By Renae Merle
Washington Post Staff Writer
Tuesday, December 23, 2008
A government-backed alliance of mortgage lenders yesterday said it kept 2.2 million homeowners out of foreclosure this year, even as a separate report showed that many of those people likely fell back into trouble.
The lender alliance, Hope Now, said it is on course to double the number of loan modifications it completes in 2009. But the group could not estimate how many of the homeowners it had helped fell back into delinquency -- a problem rattling regulators and industry leaders.
Hope Now also said the recession could be a stumbling block to efforts to prevent foreclosures. About 40 percent of homeowners that call the industry's hotline have experienced a job loss or decrease in income.
"Obviously borrowers who don't have jobs can't pay the mortgage," said John Courson, chief operating officer of the Mortgage Bankers Association, a member of Hope Now.
More than a year into the foreclosure crisis, industry and government leaders are still struggling to make loan modifications more effective. More than 50 percent of loans modified this year were delinquent again within six months, according to a joint report yesterday from two federal bank regulators, the Office of the Comptroller of the Currency and the Office of Thrift Supervision.
There are problems with both industry and government programs.

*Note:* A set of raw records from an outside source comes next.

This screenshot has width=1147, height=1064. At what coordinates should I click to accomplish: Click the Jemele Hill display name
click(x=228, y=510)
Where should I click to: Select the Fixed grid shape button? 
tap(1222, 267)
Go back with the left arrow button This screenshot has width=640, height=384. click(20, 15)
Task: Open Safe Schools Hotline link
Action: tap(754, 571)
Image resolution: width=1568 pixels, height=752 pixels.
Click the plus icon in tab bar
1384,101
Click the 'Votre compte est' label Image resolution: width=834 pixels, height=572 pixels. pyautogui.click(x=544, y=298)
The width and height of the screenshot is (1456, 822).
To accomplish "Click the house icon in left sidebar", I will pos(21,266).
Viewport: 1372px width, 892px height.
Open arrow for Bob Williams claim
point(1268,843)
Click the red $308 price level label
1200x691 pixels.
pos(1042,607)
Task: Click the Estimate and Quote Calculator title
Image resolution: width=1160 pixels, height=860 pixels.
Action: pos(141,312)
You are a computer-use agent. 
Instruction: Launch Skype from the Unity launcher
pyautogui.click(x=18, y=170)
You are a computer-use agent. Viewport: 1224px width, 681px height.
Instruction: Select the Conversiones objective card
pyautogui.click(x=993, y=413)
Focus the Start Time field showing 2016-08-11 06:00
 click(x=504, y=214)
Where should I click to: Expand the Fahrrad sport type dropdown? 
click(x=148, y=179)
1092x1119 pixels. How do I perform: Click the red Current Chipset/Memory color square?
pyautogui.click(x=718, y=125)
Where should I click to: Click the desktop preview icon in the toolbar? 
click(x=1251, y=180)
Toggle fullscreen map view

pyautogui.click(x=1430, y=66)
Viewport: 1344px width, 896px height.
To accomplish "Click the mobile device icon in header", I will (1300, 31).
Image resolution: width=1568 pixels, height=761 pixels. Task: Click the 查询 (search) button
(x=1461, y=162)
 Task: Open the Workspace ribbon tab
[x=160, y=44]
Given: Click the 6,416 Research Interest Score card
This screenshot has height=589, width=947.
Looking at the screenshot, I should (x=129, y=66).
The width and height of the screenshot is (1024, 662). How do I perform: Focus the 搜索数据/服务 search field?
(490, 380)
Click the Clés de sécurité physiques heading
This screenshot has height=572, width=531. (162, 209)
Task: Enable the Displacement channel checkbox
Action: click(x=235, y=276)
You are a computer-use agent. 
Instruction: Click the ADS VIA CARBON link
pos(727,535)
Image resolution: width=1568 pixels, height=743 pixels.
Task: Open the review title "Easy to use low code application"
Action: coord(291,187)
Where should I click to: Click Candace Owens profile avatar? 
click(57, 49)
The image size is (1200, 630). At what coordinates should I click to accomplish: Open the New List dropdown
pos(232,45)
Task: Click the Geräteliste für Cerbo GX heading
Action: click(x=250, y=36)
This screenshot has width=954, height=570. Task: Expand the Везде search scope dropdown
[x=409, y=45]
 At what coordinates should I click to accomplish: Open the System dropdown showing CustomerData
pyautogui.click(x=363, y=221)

For instance, Hope for Homeowners, run by the Federal Housing Administration, has been criticized as too expensive and onerous to substantially reduce the problem.
"I think we all believe that more efforts can be made by industry and government to help homeowners," said Tom Deutsch, deputy executive director of the American Securitization Forum. "Ultimately the macro-economic conditions have made it a much more challenging environment."
The Treasury Department faces pressure to include loan modification programs in its request to Congress to release the second half of the $700 billion financial rescue package. The Obama administration should consider appointing a foreclosure prevention czar, said Rep. Barney Frank (D-Mass.), chairman of the House Financial Services Committee. Loan modification programs "have not worked well, but I think they have the potential to do a substantial amount," he said.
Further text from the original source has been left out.